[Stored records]
__________________________________________________

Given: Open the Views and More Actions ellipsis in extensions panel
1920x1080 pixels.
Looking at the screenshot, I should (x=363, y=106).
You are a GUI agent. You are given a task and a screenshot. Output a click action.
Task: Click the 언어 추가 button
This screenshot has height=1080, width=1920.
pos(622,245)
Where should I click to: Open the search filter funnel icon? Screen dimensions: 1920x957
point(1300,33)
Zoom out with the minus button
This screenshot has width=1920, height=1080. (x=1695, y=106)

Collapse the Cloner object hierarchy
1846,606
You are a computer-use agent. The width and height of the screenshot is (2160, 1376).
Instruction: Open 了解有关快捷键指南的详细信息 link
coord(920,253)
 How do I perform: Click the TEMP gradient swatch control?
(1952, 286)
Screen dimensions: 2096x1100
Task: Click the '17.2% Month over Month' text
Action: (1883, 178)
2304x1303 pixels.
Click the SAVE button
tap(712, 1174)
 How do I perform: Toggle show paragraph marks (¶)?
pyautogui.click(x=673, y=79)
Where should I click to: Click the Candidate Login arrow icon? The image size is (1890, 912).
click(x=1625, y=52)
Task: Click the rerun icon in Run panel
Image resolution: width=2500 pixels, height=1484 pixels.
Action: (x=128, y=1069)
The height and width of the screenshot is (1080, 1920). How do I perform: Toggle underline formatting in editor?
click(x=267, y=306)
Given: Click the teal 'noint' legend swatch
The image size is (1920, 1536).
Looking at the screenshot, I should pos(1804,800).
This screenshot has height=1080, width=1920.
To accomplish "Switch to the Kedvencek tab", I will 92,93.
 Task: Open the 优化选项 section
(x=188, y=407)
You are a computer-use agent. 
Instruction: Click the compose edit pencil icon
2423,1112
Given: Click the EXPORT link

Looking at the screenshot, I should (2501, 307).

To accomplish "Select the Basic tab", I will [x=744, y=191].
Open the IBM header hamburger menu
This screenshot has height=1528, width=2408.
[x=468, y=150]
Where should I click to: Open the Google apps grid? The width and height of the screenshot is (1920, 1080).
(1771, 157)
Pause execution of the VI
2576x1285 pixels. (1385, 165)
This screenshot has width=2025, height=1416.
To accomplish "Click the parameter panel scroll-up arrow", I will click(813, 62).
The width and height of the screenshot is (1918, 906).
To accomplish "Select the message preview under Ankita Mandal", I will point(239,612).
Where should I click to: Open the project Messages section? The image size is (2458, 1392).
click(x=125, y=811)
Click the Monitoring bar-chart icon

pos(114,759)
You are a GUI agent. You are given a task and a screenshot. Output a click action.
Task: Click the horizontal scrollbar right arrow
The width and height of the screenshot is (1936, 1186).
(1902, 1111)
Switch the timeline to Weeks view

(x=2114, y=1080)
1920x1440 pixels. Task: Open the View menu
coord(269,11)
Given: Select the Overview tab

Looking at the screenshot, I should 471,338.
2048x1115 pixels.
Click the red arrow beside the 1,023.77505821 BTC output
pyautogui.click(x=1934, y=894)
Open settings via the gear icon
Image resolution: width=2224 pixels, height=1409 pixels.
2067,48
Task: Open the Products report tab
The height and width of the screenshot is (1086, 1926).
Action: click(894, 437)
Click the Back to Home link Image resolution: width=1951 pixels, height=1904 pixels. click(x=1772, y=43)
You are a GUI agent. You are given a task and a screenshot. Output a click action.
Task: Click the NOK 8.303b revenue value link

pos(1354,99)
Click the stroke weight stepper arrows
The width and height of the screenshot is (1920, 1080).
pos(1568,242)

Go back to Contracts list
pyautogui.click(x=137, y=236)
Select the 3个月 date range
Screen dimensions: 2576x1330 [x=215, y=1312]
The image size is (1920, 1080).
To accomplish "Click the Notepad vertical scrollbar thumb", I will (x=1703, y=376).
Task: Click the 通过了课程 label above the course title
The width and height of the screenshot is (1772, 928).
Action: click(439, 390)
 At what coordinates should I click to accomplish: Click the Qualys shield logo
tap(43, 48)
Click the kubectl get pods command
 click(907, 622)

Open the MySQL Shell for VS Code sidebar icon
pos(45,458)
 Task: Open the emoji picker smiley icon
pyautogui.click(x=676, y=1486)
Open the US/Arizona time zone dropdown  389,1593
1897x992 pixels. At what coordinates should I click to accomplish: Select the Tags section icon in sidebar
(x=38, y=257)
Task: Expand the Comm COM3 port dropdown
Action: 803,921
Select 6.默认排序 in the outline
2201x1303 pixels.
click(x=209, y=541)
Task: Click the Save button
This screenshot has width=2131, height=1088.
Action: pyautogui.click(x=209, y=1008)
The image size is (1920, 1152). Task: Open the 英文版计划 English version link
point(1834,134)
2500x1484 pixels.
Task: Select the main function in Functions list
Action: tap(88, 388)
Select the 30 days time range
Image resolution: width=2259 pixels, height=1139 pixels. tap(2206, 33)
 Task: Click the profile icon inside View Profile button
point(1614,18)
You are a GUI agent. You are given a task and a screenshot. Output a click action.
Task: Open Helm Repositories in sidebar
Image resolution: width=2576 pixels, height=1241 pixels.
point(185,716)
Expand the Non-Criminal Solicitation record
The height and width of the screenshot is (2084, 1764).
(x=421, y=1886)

__________________________________________________

Requirement:
Look through the entries above and list every line containing "computer".

Reply:
You are a computer-use agent. The width and height of the screenshot is (2160, 1376).
You are a computer-use agent. 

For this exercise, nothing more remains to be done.